5. A description and analysis of options that were considered for reducing the use and creation of the toxic substance at the facility, including an analysis of the feasibility of each option.
6. A statement identifying the options described in paragraph 5 that will be implemented, or a statement that none of the options will be implemented.
7. If an option described in paragraph 5 will be implemented,
i. a description of the steps that will be taken by the owner or operator of the facility to implement the option,
ii. a timetable for taking the steps described in subparagraph i,
iii. an estimate of the amount by which the use of the toxic substance at the facility will be reduced as a result of implementing the option, if the substance is used at the facility,
iv. an estimate of the amount by which the creation of the toxic substance at the facility will be reduced as a result of implementing the option, if the substance is created at the facility, and
v. an estimate of the amount by which discharges of the toxic substance to air, land or water will be reduced as a result of implementing the option, if the substance is discharged to air, land or water.
┄┄┄┄┄┄┄┄┄┄┄┄┄┄┄┄┄┄┄┄
Copy the passage on toxic substance reduction options word for word, beginning at "7. If an option" and stopping after "land or water.".
┄┄┄┄┄┄┄┄┄┄┄┄┄┄┄┄┄┄┄┄
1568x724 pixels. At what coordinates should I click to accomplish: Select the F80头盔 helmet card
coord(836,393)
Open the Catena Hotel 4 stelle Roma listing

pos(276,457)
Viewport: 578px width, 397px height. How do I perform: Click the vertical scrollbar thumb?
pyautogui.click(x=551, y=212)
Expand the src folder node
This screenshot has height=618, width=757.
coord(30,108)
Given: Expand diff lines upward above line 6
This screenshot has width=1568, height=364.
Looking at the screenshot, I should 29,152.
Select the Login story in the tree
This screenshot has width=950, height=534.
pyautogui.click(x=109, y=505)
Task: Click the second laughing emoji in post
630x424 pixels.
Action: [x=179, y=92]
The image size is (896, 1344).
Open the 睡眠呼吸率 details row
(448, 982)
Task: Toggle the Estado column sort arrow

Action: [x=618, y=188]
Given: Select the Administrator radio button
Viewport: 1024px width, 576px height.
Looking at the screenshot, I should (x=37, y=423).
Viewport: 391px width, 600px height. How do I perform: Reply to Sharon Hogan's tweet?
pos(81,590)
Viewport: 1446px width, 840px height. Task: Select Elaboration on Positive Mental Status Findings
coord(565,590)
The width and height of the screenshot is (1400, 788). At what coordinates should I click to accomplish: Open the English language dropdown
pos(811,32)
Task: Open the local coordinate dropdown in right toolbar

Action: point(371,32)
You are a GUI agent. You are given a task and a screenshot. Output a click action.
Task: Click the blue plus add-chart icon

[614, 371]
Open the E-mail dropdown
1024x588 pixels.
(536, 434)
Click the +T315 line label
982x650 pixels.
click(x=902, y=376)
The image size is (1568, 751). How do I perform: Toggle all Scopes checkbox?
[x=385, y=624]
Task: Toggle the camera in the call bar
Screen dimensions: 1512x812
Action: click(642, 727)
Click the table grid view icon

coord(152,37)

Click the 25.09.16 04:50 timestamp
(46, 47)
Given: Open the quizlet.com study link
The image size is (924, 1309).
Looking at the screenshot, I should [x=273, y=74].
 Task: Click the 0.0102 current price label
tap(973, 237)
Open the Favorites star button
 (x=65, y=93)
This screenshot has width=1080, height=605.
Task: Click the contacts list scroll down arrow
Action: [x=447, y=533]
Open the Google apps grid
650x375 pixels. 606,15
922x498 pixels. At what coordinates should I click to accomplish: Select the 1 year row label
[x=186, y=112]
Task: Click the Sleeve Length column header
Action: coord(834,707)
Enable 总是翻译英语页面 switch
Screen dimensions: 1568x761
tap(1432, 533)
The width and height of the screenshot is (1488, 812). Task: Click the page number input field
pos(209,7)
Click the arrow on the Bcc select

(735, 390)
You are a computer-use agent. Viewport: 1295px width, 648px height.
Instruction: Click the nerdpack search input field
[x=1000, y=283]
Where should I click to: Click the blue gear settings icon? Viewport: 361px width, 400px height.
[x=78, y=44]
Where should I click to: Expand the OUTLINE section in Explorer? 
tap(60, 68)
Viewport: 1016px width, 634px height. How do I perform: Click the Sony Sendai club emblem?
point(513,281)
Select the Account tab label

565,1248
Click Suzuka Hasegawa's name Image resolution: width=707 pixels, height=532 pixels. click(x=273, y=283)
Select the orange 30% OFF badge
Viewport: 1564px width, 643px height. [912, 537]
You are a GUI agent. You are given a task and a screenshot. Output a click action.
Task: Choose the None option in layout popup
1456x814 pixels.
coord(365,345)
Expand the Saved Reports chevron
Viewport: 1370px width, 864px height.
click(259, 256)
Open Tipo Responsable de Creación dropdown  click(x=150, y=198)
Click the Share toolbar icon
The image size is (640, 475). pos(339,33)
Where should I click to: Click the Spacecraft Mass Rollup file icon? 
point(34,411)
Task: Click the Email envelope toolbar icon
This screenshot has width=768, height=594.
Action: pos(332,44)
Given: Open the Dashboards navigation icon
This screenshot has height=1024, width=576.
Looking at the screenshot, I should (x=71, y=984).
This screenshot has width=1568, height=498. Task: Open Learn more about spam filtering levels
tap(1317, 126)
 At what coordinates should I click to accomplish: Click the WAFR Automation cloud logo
┄┄┄┄┄┄┄┄┄┄┄┄┄┄┄┄┄┄┄┄
*Task result*.
7. If an option described in paragraph 5 will be implemented,
i. a description of the steps that will be taken by the owner or operator of the facility to implement the option,
ii. a timetable for taking the steps described in subparagraph i,
iii. an estimate of the amount by which the use of the toxic substance at the facility will be reduced as a result of implementing the option, if the substance is used at the facility,
iv. an estimate of the amount by which the creation of the toxic substance at the facility will be reduced as a result of implementing the option, if the substance is created at the facility, and
v. an estimate of the amount by which discharges of the toxic substance to air, land or water will be reduced as a result of implementing the option, if the substance is discharged to air, land or water.